Fat Man and Little Boy: What a 1989 Movie Got Right About the Demon Core

Fat Man and Little Boy: What a 1989 Movie Got Right About the Demon Core

Hollywood usually struggles with physics. It’s too slow, too invisible, and involves way too much math for a three-act structure. But when you look back at the 1989 film Fat Man and Little Boy, directed by Roland Joffé, you find a sequence that sticks in the back of your brain like a cold fever dream. It’s the moment the screen captures a "blue flash." That flash represents the terrifying reality of the movie about the demon core, or more specifically, the dramatization of the real-life accidents that turned a 6.2-kilogram sphere of plutonium into a legendary killer.
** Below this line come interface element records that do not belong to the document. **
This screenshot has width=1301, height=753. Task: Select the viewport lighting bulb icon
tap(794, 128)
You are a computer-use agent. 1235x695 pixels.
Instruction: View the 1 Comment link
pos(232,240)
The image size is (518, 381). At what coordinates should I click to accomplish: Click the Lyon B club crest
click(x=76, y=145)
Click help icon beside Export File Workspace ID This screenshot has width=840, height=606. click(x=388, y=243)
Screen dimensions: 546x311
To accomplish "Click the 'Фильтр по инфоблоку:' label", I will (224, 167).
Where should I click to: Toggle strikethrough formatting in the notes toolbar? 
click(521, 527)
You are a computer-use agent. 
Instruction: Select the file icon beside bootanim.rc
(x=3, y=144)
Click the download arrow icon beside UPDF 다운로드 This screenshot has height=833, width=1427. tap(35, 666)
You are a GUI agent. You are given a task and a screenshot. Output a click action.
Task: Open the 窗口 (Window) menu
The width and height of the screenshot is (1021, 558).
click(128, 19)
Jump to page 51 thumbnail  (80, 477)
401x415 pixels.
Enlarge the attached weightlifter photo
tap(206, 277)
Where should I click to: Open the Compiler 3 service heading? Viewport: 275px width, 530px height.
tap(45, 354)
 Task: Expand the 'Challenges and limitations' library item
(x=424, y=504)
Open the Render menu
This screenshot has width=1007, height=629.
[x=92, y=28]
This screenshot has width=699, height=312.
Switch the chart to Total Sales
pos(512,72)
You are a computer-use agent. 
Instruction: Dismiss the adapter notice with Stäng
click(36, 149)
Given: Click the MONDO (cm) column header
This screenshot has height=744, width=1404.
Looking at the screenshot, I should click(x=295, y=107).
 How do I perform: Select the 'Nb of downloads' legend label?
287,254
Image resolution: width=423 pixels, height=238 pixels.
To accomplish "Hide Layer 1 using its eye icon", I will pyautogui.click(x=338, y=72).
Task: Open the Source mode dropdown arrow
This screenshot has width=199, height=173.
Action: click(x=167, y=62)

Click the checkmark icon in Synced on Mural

People often ask why there isn't a standalone big-budget film titled The Demon Core. Honestly, it’s probably because the real story is too short and too grim. Instead, we have this 1989 cult classic (and more recently, Christopher Nolan's Oppenheimer) to help us visualize the moment Manhattan Project scientists literally "tickled the tail of a sleeping dragon."


The Scene Everyone Remembers: John Cusack and the Screwdriver

If you've searched for a movie about the demon core, you likely ended up on a YouTube clip of John Cusack. In Fat Man and Little Boy, Cusack plays a fictionalized character named Michael Merriman. Merriman is a composite, but his death is a beat-for-beat recreation of the real-life demise of physicist Louis Slotin.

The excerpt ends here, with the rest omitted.